ASSIGNMENT: Give back, word for word, the line that contains "Screen dimensions: 1920x1080 Task: Switch" and every line that follows it in the data below.

RECORDS FOR PROCESSING:

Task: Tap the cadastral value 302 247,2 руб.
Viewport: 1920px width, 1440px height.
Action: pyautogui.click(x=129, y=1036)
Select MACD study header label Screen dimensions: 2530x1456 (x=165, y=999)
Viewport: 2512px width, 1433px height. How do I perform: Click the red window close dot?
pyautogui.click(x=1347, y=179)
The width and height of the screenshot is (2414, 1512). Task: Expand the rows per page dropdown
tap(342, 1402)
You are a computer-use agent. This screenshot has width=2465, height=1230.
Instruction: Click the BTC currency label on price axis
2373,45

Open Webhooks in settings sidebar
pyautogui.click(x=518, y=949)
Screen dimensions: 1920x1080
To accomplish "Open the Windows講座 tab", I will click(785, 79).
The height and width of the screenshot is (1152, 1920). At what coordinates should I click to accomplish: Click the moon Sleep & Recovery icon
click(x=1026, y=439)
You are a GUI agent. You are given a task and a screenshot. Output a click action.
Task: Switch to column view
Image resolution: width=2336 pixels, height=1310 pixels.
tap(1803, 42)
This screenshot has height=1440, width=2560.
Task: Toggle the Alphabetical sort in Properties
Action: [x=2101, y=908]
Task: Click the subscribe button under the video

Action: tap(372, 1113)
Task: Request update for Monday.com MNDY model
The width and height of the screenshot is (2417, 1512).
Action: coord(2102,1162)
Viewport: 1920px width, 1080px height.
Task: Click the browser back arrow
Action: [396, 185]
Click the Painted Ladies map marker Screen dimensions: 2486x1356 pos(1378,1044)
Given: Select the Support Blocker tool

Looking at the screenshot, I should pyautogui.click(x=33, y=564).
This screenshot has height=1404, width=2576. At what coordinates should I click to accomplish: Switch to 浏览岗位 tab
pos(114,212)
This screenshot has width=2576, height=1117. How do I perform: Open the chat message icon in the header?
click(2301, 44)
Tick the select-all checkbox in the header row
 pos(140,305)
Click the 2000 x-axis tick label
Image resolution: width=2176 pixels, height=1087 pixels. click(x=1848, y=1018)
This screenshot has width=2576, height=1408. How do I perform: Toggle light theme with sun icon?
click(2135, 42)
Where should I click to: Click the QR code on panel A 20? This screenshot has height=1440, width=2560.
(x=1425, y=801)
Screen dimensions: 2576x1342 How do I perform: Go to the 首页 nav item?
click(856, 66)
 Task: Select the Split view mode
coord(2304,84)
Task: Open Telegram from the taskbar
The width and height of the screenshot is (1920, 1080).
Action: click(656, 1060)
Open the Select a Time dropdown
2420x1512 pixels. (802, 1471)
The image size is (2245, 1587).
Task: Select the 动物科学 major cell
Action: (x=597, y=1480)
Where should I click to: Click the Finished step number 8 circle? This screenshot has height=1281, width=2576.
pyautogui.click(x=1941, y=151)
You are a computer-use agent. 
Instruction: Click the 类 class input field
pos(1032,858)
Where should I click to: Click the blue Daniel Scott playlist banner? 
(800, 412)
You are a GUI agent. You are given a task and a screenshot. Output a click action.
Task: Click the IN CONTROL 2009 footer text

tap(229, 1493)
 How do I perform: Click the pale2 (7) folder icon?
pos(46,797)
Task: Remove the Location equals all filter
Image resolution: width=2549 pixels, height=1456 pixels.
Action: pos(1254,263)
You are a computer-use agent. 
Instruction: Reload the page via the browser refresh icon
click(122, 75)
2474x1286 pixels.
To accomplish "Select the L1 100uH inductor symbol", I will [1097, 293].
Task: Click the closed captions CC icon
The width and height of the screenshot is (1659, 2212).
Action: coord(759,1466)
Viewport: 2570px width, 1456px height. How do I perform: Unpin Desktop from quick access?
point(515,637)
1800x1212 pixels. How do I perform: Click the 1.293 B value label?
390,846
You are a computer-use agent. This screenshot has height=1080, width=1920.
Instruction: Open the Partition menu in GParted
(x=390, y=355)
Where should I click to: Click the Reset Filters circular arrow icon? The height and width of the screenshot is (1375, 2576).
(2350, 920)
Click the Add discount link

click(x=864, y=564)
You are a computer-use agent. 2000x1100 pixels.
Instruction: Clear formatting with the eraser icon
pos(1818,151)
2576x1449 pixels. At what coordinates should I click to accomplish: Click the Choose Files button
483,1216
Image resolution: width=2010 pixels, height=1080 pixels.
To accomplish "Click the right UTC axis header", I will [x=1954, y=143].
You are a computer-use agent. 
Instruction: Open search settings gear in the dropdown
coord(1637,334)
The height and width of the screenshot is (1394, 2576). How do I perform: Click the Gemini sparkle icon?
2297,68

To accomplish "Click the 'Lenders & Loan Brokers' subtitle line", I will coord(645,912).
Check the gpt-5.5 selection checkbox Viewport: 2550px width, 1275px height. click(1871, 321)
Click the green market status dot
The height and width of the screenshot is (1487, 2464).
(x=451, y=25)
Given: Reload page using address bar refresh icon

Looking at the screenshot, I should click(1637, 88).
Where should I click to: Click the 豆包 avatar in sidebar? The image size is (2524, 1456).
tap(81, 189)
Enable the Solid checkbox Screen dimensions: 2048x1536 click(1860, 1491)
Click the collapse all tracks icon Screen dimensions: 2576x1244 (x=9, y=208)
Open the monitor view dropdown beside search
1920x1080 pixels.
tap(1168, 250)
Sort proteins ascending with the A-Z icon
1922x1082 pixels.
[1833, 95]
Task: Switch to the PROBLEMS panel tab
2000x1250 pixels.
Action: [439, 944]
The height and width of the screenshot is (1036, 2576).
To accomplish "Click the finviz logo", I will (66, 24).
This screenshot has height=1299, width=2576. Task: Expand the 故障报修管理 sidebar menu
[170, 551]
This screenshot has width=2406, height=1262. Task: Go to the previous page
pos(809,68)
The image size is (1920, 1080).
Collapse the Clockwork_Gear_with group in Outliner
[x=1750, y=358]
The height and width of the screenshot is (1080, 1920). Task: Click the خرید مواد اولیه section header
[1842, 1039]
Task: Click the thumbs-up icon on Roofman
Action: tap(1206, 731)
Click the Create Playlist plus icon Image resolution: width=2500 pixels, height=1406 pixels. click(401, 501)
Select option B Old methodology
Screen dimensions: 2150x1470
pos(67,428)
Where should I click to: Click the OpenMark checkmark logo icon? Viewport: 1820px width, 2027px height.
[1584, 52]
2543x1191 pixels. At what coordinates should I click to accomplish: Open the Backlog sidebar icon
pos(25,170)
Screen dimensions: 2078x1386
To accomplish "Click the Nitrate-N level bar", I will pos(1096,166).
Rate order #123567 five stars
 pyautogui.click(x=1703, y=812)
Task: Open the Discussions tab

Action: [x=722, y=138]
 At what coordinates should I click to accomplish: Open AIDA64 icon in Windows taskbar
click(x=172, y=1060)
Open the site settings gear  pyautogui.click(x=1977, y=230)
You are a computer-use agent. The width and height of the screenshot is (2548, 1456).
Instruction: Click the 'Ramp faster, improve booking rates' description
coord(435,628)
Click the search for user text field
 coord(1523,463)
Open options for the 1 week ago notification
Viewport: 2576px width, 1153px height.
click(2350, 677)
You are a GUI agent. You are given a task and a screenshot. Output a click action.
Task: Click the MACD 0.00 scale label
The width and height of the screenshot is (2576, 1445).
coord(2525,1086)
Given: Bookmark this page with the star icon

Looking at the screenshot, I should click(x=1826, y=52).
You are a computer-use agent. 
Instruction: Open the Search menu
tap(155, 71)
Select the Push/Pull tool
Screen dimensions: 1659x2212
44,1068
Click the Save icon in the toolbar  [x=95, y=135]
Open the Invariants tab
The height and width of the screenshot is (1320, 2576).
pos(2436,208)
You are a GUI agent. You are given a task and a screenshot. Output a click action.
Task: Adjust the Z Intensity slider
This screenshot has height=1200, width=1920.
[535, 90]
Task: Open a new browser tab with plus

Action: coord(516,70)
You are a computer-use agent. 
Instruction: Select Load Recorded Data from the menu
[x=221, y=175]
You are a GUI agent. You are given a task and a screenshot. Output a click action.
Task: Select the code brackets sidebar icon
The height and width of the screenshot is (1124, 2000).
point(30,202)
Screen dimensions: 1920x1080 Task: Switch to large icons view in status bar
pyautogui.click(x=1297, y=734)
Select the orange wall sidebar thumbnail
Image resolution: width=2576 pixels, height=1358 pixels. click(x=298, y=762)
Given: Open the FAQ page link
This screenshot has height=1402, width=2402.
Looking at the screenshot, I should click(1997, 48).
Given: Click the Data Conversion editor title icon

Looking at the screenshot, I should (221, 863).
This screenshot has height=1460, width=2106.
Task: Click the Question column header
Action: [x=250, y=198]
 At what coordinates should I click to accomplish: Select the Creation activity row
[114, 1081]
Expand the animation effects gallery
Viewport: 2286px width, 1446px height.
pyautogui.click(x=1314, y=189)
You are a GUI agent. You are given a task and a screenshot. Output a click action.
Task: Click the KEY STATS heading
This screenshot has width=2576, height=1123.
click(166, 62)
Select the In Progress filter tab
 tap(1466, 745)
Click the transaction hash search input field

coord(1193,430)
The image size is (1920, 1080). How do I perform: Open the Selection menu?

OUTPUT OF THE EXERCISE:
Screen dimensions: 1920x1080 Task: Switch to large icons view in status bar
pyautogui.click(x=1297, y=734)
Select the orange wall sidebar thumbnail
Image resolution: width=2576 pixels, height=1358 pixels. click(x=298, y=762)
Given: Open the FAQ page link
This screenshot has height=1402, width=2402.
Looking at the screenshot, I should click(1997, 48).
Given: Click the Data Conversion editor title icon

Looking at the screenshot, I should (221, 863).
This screenshot has height=1460, width=2106.
Task: Click the Question column header
Action: [x=250, y=198]
 At what coordinates should I click to accomplish: Select the Creation activity row
[114, 1081]
Expand the animation effects gallery
Viewport: 2286px width, 1446px height.
pyautogui.click(x=1314, y=189)
You are a GUI agent. You are given a task and a screenshot. Output a click action.
Task: Click the KEY STATS heading
This screenshot has width=2576, height=1123.
click(166, 62)
Select the In Progress filter tab
 tap(1466, 745)
Click the transaction hash search input field

coord(1193,430)
The image size is (1920, 1080). How do I perform: Open the Selection menu?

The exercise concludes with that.